Rajani* starts her day at five in the morning. She cleans her house situated in an urban slum between Delhi and Ghaziabad. She wakes up her four daughters to get them ready for their school. They go to a school nearby, run by a local NGO. But her eldest daughter, Khushbu*, stays back most of the days. She is only 12 years old and has to cook for the family.
Rajani’s husband takes up odd jobs. Sometimes, he is away in Punjab, working as a farm labourer. At other times, he is in Delhi, loading and unloading vegetables in the local mandi. Rajani leaves her house in the hands of Khushbu and goes to work in the upscale locality nearby. She washes vessels, sweeps and mops floors and cooks for a family of four that employs her for a meagre salary. Amidst all the chores, she has no time to rest or care for herself. She is six months pregnant, in the hope of having a son. As she leaves after her work, she stops at a stall to have a cup of tea – her first drink of the day. She returns home to have rice and potato for lunch. That’s all they can afford.
Ask Rajani about how she takes care of herself, and she will say it is better than the situation back home in Gumla, Jharkhand. She narrates how her cousin died while delivering her baby and other women in her village who deliver stillborn babies or die during childbirth. Jharkhand has one of the country’s worst maternal mortality rates.
According to Jharkhand’s Economic Survey 2015-16, over 90% of expectant mothers are unaware of their nutritional requirements. Only 8.6% of the mothers knew about nourishment during pregnancy, breastfeeding practices and nutrition in general for children.
The recent Jharkhand Economic Survey (2017-18) paints a different picture – village organisations (VO) in 24 districts have been trained to deliver government services. The survey mentions, “As a result, the coordination of the VO members with the serviced delivery functionaries like Sahiya (ASHA worker), ANM and AWW (Anganwadi Workers) have improved.”
In Jharkhand, only 57.3% of the rural women have access to institutional births, as per the Government of India’s National Family Health Survey 2015-16. And around 63% of the rural pregnant women are anaemic. The statistics for children are equally disturbing. More than 48% of the children (under the age of 5) in the state’s rural region are stunted, and 29.5% of the children (under the age of 5) are wasted.
But Do These Figures Mean Anything To Rajani?
A glance through various statistics over the years shows the situation in the state’s rural and tribal areas has always been grim. Very little has changed, despite the tall claims of various governments that ruled the state. NGOs working on the ground are doing their part. But the problem is massive for a few organisations to handle.
The malnutrition crisis in Jharkhand requires political will and a systematic approach, not just a vote bank promise that appears every election. A convergence of various state departments and good-willed NGOs can catalyse a revolution, ensuring the benefits trickle down till the last person. The crisis is so deep that the system can use detailed plans, checks and balances, and monitor the progress at periodic intervals.

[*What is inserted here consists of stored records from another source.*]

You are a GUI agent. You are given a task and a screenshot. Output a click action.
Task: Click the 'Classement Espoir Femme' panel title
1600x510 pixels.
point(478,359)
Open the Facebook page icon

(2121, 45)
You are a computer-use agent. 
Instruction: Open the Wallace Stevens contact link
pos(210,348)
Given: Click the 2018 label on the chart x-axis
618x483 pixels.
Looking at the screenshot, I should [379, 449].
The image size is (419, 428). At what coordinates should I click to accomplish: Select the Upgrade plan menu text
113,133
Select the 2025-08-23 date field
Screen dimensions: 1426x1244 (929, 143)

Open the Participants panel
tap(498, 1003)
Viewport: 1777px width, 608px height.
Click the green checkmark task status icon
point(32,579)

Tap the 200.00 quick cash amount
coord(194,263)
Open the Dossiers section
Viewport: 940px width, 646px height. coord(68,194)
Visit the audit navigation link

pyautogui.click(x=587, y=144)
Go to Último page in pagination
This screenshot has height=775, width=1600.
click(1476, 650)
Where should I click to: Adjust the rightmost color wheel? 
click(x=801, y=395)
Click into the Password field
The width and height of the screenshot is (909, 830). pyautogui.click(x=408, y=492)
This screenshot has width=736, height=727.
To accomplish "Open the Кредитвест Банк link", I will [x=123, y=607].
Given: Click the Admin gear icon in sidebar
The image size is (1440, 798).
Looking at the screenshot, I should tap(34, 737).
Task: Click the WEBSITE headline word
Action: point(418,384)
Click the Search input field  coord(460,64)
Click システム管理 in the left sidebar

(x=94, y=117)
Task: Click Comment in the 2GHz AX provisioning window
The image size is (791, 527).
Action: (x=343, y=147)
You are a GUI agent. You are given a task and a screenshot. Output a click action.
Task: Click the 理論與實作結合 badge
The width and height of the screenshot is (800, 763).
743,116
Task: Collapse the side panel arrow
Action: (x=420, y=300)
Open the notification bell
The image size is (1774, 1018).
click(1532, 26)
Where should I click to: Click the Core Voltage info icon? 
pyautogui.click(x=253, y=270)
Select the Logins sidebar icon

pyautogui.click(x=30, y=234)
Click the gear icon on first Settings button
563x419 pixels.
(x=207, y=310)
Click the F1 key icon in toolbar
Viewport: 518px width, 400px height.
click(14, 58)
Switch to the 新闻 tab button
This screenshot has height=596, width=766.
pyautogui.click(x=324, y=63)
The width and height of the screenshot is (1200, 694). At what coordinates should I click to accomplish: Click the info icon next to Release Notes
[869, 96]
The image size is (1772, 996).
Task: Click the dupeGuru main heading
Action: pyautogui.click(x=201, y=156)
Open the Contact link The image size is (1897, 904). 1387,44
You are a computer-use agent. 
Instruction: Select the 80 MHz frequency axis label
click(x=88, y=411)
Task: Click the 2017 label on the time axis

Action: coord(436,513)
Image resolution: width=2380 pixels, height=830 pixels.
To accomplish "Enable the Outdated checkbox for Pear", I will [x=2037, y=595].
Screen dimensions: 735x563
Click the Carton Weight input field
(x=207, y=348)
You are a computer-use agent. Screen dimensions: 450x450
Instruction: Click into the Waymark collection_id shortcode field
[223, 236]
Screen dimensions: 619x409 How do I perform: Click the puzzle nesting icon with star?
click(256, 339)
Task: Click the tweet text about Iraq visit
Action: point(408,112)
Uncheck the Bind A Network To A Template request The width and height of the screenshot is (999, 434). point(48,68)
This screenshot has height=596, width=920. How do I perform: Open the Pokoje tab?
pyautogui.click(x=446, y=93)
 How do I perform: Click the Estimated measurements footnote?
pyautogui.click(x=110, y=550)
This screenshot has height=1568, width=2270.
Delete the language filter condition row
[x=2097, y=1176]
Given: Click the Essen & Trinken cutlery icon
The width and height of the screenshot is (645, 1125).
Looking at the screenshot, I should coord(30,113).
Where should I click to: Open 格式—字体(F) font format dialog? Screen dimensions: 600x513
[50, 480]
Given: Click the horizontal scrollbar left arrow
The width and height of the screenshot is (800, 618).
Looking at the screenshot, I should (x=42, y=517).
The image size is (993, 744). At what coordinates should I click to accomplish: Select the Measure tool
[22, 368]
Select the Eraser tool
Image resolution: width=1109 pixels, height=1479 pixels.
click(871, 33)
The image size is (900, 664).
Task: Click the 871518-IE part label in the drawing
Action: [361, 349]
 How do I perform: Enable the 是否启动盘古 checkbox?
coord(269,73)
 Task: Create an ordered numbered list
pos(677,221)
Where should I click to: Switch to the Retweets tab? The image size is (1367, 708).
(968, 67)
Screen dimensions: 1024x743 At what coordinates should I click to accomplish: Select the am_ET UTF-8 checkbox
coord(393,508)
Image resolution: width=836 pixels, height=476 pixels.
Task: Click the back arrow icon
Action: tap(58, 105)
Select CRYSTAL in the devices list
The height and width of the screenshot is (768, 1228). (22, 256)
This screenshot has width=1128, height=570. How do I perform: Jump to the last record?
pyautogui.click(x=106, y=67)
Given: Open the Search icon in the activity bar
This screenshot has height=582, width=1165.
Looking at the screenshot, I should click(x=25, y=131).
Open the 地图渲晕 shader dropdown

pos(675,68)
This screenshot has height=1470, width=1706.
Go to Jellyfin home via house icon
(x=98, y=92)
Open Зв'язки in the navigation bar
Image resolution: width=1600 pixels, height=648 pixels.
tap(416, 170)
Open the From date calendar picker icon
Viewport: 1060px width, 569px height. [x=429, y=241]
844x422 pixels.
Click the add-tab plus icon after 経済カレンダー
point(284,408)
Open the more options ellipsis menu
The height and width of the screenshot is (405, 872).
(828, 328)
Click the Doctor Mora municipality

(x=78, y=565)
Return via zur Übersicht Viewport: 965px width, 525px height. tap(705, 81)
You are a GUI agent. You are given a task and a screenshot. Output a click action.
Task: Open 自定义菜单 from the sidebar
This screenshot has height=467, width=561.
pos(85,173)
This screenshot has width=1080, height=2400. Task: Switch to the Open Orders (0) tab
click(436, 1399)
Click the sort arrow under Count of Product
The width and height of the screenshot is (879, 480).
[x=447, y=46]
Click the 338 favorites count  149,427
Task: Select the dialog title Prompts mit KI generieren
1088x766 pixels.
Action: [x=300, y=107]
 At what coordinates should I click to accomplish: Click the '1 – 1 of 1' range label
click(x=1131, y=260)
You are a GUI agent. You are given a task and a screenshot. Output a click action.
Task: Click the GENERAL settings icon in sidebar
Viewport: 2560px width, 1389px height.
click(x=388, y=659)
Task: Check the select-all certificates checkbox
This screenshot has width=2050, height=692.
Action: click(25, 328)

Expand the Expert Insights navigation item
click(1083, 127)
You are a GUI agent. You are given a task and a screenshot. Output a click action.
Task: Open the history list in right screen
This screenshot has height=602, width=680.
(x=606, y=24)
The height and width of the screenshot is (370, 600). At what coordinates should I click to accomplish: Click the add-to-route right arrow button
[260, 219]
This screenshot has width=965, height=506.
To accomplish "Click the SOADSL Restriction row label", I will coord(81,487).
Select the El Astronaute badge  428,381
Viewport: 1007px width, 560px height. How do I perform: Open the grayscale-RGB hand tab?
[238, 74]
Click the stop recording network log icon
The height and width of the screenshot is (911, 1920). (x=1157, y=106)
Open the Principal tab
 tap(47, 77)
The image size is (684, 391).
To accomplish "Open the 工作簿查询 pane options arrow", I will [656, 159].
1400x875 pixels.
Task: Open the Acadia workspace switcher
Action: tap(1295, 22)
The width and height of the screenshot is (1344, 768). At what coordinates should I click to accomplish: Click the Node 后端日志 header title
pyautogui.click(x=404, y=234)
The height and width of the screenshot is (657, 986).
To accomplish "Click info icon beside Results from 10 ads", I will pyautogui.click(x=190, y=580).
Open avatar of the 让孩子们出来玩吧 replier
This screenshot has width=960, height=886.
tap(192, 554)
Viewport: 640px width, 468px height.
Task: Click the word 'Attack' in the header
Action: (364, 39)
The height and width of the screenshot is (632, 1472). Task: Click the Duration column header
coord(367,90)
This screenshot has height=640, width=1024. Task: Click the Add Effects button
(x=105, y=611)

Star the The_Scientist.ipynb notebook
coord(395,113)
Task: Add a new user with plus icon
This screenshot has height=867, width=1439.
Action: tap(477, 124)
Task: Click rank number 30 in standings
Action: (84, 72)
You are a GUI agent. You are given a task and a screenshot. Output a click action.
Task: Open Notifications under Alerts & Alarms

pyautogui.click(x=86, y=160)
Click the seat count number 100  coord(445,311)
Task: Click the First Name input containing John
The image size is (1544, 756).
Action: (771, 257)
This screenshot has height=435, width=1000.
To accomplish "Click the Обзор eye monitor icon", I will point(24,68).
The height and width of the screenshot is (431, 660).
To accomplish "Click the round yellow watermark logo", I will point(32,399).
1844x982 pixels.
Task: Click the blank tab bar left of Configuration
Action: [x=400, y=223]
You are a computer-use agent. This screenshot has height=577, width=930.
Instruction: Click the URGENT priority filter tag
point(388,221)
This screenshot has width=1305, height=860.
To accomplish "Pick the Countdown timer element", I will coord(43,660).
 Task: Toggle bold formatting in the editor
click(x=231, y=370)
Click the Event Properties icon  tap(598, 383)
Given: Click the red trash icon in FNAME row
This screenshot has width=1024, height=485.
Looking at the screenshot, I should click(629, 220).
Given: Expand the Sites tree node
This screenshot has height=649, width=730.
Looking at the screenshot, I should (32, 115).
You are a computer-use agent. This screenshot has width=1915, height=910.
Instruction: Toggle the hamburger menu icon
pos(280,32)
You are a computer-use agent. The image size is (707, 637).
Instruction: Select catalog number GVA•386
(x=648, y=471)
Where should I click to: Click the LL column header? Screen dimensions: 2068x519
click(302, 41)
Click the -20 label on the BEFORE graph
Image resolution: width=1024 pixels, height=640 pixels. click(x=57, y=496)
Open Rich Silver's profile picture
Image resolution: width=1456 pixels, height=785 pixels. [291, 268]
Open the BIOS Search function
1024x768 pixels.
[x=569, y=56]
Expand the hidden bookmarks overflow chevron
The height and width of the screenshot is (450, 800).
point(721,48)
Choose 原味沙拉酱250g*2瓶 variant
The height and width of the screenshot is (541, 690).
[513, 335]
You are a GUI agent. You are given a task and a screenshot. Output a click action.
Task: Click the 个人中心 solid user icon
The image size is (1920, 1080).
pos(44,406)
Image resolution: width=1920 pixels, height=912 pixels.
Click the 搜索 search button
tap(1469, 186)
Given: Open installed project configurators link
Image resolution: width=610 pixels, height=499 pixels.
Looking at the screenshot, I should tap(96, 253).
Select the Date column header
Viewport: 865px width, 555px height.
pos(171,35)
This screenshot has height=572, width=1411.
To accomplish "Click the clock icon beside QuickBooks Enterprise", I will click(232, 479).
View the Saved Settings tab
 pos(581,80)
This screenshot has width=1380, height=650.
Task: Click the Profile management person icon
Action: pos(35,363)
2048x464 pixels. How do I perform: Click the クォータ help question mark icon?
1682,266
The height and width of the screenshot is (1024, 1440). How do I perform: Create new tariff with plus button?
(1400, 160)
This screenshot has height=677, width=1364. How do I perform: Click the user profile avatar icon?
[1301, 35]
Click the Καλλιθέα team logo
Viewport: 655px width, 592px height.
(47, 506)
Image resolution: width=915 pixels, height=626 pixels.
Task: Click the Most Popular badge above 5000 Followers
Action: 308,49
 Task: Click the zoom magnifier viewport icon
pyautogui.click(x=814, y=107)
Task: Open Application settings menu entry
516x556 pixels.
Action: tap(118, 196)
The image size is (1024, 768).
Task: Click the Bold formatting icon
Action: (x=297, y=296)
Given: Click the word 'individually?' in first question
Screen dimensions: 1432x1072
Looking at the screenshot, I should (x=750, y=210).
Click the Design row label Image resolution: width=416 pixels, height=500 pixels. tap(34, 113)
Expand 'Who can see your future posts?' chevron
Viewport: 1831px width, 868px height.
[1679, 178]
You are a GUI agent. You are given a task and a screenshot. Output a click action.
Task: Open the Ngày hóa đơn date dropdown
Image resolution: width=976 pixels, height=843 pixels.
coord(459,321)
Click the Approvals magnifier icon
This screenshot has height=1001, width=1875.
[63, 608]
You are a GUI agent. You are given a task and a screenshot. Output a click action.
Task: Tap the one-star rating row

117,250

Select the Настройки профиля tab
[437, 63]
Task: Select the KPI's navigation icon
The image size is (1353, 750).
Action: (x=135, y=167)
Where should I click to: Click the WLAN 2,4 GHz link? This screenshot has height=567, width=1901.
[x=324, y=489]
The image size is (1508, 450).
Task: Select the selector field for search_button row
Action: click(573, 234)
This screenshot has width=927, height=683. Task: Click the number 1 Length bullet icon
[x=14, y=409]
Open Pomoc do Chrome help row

The Government of India’s Poshan Abhiyaan can be a good start to addressing the issue of malnutrition amongst tribal communities across the country, provided they are also included in the development process. Then, Rajani may start talking highly of her village. Then, Rajani’s relatives back home may begin to live productive lives, fulfilling their dreams of happy families.
*Names changed to protect the identity.